Gender dysphoric children aren't playing a game. They mutilate themselves with sissors; they hang themselves as young as ten years old.

Gender isn't learned. That was a stupid, liberal-left, utopian notion that has been disproved by the failure of 'assigning' gender to a variety of children with birth-defects in the 50s, 60s, and 70s. Gender is innate.

The brain and body are gendered at different times by different washes of hormones; the modern environment is awash in endocrine disruptors. There are now rivers full of very real, transgendered fish. We drink the water from these rivers without processing out the estrogenic compounds.

These compounds--at levels far too low to cause cancer, and thus, far too low to be regulated--have profound effects on the developing fetus. Gender variant lab-rats can be manufactured reliably by tinkering with the hormone washes.

These children fight to understand themselves, create themselves, they swim upstream from the moment they reach out for their very first toy. This condition is relentless, it doesn't respond to 'treatment,' and no reputable therapist outside the 'reparative therapy' or psycho-fundamentalist camp currently recommends trying to treat--or beat-- this out of the kids.

They cry themselves to night when they're 2, 3, 4, asking why God made a mistake and put them in the wrong body.

I've listened to my son cry. It changes you. It burns the homophobia and the transphobia out of you.

Or, you beat your kids to death. That happens too, there was a recent case. The man beat his 3 year old to death for liking pink. He was trying to toughen him up.

My son now presents and passes as female. He hasn't hit puberty. He is not currently dysphoric, he's comfortable with male pronouns and his male body, and our school, which is a public school, has protected him. There's no bullying. He has friends. He's not hurting anyone.

His hair and clothing choices aren't going to result in the end of western civilization. Kids get this pretty quickly.

I'm hoping we don't need to go the drugs and surgery route, that he'll be happy as gender-queer or a crossdresser. If he does go the drugs and surgery route, the outcome, for young people who do this early, is in-detectable.

I've met a few teen transgirls. They pass completely. Early studies of long-term (five years out) outcomes are good--100% satisfaction with zero regrets.

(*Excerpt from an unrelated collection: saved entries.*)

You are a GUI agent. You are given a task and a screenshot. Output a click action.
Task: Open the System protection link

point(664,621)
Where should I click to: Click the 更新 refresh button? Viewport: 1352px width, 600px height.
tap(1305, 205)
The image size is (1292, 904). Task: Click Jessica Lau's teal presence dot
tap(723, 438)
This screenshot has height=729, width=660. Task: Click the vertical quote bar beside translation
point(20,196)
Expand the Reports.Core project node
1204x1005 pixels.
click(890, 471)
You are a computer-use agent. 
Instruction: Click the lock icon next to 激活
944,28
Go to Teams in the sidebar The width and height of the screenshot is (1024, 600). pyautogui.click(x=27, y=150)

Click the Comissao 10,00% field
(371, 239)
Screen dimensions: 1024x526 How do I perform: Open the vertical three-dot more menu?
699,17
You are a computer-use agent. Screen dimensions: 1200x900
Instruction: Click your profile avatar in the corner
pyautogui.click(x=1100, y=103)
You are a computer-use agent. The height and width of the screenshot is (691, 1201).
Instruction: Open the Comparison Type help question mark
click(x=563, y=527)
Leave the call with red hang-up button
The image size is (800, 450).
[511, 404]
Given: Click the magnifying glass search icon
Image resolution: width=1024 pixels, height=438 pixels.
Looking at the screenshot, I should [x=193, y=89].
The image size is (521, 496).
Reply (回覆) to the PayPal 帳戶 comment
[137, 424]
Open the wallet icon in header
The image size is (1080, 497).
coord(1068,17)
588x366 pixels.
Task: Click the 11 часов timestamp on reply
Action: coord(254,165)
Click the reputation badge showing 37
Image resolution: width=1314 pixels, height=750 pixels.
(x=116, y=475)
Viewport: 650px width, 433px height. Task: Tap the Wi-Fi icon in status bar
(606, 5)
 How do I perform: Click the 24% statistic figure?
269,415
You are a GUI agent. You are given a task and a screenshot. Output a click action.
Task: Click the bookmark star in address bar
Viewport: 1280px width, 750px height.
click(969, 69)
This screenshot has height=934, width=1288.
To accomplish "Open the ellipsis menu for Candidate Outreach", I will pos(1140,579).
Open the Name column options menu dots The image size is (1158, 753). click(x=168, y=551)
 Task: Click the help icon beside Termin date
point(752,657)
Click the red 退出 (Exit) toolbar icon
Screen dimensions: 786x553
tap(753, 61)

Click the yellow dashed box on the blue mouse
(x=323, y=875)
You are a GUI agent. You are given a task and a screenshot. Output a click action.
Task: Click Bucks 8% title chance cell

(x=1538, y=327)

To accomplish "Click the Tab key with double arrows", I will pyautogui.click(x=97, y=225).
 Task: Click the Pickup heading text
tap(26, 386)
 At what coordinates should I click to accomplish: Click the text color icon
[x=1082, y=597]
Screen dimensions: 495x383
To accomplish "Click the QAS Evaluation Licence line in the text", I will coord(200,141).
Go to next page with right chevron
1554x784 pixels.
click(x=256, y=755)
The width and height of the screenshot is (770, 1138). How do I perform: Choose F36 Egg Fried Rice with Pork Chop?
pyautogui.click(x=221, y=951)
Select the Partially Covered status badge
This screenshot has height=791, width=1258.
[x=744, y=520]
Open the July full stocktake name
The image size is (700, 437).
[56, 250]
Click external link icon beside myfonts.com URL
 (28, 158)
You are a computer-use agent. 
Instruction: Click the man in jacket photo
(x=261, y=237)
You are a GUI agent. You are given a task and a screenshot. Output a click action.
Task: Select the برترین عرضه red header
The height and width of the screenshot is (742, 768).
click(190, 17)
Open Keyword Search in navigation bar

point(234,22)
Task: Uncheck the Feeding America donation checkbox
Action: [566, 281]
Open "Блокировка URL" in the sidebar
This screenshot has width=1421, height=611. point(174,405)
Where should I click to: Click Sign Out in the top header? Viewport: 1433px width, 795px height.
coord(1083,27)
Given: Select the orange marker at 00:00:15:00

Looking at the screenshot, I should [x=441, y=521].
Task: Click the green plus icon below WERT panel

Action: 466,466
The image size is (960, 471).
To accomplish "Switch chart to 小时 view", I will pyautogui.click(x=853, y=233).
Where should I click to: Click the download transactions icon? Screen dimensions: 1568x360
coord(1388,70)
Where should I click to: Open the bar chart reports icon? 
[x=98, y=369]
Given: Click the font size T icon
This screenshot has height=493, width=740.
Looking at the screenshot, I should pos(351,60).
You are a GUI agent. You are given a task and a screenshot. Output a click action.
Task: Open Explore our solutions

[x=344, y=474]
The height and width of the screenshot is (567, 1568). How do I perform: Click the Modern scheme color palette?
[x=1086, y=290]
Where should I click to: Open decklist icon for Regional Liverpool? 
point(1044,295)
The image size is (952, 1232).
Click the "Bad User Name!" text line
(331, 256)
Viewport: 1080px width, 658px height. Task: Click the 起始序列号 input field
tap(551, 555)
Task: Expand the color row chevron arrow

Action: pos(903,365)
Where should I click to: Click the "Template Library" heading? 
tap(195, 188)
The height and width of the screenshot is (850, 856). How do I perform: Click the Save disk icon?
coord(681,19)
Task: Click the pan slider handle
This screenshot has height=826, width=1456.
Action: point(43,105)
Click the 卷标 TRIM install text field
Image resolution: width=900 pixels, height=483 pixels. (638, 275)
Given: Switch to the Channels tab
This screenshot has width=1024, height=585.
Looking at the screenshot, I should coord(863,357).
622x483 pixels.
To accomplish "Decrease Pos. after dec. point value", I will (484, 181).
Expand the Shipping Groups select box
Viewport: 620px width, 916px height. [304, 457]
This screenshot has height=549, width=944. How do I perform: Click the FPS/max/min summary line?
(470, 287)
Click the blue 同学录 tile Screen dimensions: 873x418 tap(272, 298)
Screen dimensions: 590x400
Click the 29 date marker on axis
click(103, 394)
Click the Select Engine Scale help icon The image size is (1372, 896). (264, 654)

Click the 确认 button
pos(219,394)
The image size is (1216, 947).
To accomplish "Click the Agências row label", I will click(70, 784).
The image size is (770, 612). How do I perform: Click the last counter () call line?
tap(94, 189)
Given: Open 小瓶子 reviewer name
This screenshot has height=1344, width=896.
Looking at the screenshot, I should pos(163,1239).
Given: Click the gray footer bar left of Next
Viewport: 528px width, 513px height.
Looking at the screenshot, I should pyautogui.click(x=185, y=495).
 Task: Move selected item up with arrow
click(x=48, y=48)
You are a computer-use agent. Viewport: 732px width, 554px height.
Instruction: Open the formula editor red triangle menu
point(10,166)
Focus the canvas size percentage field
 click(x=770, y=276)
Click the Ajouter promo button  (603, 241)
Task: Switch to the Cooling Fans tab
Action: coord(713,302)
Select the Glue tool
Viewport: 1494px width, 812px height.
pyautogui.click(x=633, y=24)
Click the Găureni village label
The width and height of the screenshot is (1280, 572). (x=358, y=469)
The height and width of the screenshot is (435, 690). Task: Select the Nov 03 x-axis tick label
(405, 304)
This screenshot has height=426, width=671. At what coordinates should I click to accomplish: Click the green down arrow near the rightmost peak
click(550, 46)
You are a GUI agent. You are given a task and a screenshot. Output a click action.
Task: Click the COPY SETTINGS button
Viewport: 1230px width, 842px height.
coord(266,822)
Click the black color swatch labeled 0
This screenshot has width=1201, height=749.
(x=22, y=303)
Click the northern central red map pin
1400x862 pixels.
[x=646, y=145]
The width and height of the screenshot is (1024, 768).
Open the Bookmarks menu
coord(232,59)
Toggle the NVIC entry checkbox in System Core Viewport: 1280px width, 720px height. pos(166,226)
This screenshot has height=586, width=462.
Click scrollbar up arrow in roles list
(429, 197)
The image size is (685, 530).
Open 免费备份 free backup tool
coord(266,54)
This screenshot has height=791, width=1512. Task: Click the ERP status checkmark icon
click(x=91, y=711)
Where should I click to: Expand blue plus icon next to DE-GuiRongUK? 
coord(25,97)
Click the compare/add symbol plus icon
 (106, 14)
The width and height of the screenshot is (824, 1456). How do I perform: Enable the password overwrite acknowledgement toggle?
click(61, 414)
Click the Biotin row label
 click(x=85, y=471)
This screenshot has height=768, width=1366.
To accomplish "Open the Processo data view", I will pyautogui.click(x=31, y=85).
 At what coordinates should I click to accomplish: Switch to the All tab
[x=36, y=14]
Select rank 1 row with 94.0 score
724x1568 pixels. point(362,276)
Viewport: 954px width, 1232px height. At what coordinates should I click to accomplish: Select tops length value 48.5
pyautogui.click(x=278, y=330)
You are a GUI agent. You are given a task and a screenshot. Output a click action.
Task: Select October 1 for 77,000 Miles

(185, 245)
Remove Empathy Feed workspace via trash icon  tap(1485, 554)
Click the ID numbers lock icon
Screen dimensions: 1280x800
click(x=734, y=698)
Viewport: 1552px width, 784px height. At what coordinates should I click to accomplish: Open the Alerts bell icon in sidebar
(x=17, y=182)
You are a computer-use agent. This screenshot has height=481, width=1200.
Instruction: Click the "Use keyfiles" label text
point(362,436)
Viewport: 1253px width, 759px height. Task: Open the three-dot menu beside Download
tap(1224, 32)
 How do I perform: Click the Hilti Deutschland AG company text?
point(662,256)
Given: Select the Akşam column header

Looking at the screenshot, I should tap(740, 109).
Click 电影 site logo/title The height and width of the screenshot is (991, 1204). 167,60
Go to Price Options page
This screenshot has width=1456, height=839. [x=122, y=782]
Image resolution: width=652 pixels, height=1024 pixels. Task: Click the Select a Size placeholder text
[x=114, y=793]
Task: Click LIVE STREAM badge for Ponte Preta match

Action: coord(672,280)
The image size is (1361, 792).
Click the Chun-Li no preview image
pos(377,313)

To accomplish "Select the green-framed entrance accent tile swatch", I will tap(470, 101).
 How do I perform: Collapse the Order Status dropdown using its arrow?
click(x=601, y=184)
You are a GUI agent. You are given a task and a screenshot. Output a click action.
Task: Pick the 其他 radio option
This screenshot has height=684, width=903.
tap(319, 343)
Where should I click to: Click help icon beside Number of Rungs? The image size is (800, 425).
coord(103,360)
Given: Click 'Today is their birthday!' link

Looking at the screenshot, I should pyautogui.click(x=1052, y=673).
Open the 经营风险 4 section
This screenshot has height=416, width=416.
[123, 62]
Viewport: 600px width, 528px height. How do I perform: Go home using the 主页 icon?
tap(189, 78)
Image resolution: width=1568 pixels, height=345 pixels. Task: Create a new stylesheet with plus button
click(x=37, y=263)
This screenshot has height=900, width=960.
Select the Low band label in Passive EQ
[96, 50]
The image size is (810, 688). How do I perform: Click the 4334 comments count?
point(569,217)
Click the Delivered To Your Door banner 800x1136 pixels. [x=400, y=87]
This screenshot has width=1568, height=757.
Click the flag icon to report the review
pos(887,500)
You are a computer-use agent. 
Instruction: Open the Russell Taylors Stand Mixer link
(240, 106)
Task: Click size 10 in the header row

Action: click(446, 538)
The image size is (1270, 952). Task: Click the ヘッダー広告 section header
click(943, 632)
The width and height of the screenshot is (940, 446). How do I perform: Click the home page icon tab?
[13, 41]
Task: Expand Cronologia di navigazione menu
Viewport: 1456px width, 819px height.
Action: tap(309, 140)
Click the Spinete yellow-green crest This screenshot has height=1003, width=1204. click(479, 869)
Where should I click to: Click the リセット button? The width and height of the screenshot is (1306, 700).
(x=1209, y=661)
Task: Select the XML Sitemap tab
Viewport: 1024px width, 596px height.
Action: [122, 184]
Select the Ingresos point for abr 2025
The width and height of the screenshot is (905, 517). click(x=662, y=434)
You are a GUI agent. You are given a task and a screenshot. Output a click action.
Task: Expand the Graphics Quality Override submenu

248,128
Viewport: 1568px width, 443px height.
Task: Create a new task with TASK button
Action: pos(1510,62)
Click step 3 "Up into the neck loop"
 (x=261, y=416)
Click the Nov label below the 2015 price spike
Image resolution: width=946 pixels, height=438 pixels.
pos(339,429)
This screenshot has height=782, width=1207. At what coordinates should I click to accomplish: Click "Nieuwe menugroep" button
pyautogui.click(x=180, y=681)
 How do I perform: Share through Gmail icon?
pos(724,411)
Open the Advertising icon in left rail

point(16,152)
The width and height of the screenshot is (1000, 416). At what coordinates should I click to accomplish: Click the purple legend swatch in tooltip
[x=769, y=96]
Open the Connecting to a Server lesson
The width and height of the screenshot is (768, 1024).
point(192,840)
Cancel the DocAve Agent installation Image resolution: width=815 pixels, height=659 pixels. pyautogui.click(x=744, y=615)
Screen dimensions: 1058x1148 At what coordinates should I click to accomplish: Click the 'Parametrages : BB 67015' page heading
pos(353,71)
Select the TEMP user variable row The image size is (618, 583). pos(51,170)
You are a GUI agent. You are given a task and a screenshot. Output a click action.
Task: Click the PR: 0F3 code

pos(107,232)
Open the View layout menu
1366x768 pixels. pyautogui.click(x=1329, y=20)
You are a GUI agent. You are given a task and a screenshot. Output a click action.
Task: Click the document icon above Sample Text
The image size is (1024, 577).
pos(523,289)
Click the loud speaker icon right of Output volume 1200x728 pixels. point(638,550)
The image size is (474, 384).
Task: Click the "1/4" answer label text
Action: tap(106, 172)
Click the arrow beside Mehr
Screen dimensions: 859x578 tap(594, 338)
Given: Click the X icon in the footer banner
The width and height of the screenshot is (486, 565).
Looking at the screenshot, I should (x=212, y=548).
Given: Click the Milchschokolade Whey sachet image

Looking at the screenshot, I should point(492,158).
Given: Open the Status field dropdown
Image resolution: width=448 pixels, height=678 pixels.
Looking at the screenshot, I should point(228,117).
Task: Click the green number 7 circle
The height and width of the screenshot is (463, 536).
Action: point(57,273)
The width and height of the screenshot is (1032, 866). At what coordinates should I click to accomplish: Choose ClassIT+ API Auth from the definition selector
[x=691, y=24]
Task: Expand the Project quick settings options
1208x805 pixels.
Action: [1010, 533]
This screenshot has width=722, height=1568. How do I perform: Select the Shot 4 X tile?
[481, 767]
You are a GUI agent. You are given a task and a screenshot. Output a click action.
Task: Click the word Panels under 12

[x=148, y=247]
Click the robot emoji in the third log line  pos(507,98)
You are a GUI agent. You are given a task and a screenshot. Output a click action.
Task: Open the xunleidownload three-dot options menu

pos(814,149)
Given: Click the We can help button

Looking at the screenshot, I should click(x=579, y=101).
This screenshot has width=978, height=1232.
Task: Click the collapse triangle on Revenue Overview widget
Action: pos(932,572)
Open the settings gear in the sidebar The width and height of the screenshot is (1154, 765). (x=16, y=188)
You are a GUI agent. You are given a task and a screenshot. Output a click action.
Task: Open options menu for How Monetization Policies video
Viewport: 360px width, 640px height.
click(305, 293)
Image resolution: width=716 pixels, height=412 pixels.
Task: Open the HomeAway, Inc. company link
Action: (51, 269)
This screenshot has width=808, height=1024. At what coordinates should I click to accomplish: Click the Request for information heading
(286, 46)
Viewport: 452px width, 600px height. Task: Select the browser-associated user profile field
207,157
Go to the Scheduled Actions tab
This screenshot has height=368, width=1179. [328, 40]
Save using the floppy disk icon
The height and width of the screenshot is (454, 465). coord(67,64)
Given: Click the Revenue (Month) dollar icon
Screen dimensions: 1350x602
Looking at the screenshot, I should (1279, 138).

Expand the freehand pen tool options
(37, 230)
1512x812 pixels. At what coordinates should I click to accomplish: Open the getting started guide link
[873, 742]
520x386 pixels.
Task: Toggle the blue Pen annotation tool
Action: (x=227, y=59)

The prevalence of endocrine disruptors in the environment coupled with advances in tolerance, endocrinology, and GRS surgery, means we're all going to see a lot more of this as life goes on.

Eventually, grown-ups who think rationally will learn to stop sniggering.

What other people do with, or think about, their private parts, is their own business. People secure in their own gender/identity can pretty easily learn to accept this in others.

It's the tortured closet cases that emit the bulk of the hatred and the bile.

In a generation or two, the closet cases won't exist in such numbers, and we'll start to get over this.

Anonymous said...

I have 2 mix feelings about this (and If I had children I would always have this same feelings) If you forbid a child who "LOVE" to cross dress they may want to do this more..so "just accept" they want to (on) the other side of the coin people {out side} the home may not be as nice as they realy tend to be, some one may say "he is gay..they may try to sexual abuse the male and if i was "his" dad. I would accept his cross dressing, but I would sit him down and tell him in a nice way (not yelling..and certainly not punishing him)

Jamie (and as hims birth name I would give him a name that is both for a boy and a girl) but I would tell my son "Jamie"

your father love you very much, no matter if you want to dress as a boy or a girl, and what you do in the privacy of HOME will be up to you (make up, cross dressing....) but I am not trying to scare you, there are MEAN people out side this house in the world and just becuaes you are cross dressing people will say and DO things to hurt you, SO i want you to be careful, if you tell any one that you cross dress, as far as the family (your sister, brother cousin, grand parents) i perfer that you'dont' cross dress because they may not accept you.